Assume $$f$$ and $$g$$ are functions completely defined by the following tables:$$\begin{array}{r|r} x & {f(x)} \\ \hline 3 & 13 \\ 4 & -5 \\ 6 & \frac{3}{5} \\ 7.3 & -5 \end{array}$$$$\begin{array}{r|r} x & g(x) \\ \hline 3 & 3 \\ 8 & \sqrt{7} \\ 8.4 & \sqrt{7} \\ 12.1 & -\frac{2}{7} \end{array}$$Find two different values of $$x$$ such that $$g(x)=\sqrt{7}$$.

Answer

**step1** Understanding the problem

The problem provides two tables, one for the function $$f(x)$$ and another for the function $$g(x)$$. We are asked to find two different values of $$x$$ such that $$g(x)=\sqrt{7}$$. This means we need to look at the table for $$g(x)$$ and find the rows where the output (the value of $$g(x)$$) is $$\sqrt{7}$$. Then, we will identify the corresponding input values (the values of $$x$$).
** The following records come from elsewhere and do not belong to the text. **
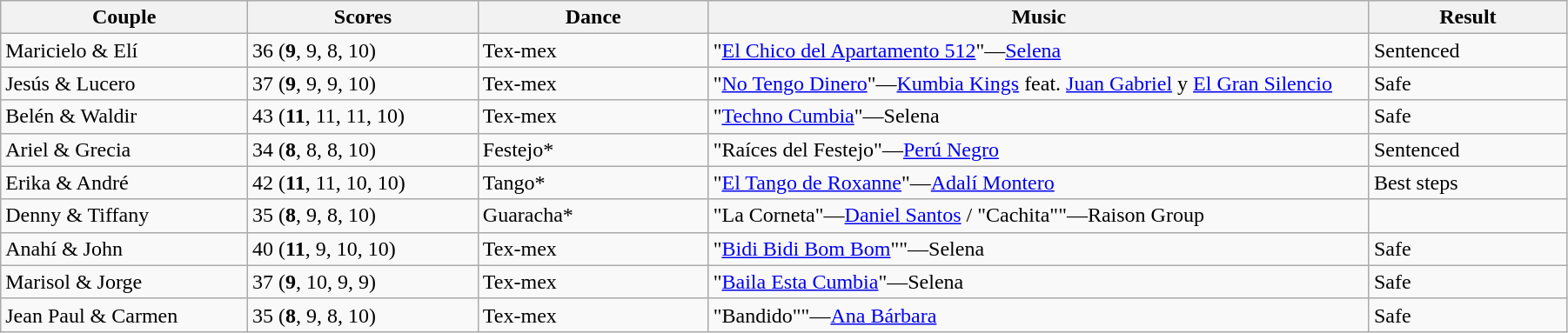
Dance (593, 17)
"Baila Esta Cumbia"—Selena (1039, 282)
Ariel & Grecia (124, 150)
37 (9, 9, 9, 10) (364, 84)
Tango* (593, 183)
42 (11, 11, 10, 10) (364, 183)
34 (8, 8, 8, 10) (364, 150)
Guaracha* (593, 216)
Best steps (1467, 183)
Anahí & John (124, 249)
"Raíces del Festejo"—Perú Negro (1039, 150)
Scores (364, 17)
"No Tengo Dinero"—Kumbia Kings feat. Juan Gabriel y El Gran Silencio (1039, 84)
"El Chico del Apartamento 512"—Selena (1039, 50)
Couple (124, 17)
36 (9, 9, 8, 10) (364, 50)
"Techno Cumbia"—Selena (1039, 117)
Erika & André (124, 183)
Denny & Tiffany (124, 216)
Festejo* (593, 150)
Jean Paul & Carmen (124, 315)
Jesús & Lucero (124, 84)
Result (1467, 17)
Belén & Waldir (124, 117)
43 (11, 11, 11, 10) (364, 117)
Maricielo & Elí (124, 50)
"El Tango de Roxanne"—Adalí Montero (1039, 183)
"Bidi Bidi Bom Bom""—Selena (1039, 249)
40 (11, 9, 10, 10) (364, 249)
37 (9, 10, 9, 9) (364, 282)
"Bandido""—Ana Bárbara (1039, 315)
Music (1039, 17)
"La Corneta"—Daniel Santos / "Cachita""—Raison Group (1039, 216)
Marisol & Jorge (124, 282)
Provide the (X, Y) coordinate of the cell's center where the given text is located.  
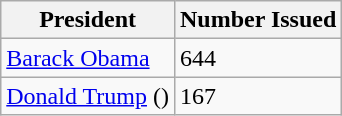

Question1.step2 (Analyzing the table for $$g(x)$$)

Let's examine the table for $$g(x)$$:
$$\begin{array}{r|r} x & g(x) \\ \hline 3 & 3 \\ 8 & \sqrt{7} \\ 8.4 & \sqrt{7} \\ 12.1 & -\frac{2}{7} \end{array}$$
We need to find the rows where $$g(x)$$ equals $$\sqrt{7}$$.

**step3** Identifying the values of $$x$$

Looking at the table:
- When $$x=3$$, $$g(x)=3$$. This is not $$\sqrt{7}$$.
- When $$x=8$$, $$g(x)=\sqrt{7}$$. This is one value of $$x$$.
- When $$x=8.4$$, $$g(x)=\sqrt{7}$$. This is another value of $$x$$.
- When $$x=12.1$$, $$g(x)=-\frac{2}{7}$$. This is not $$\sqrt{7}$$.
We have found two different values of $$x$$ for which $$g(x)=\sqrt{7}$$. These values are 8 and 8.4.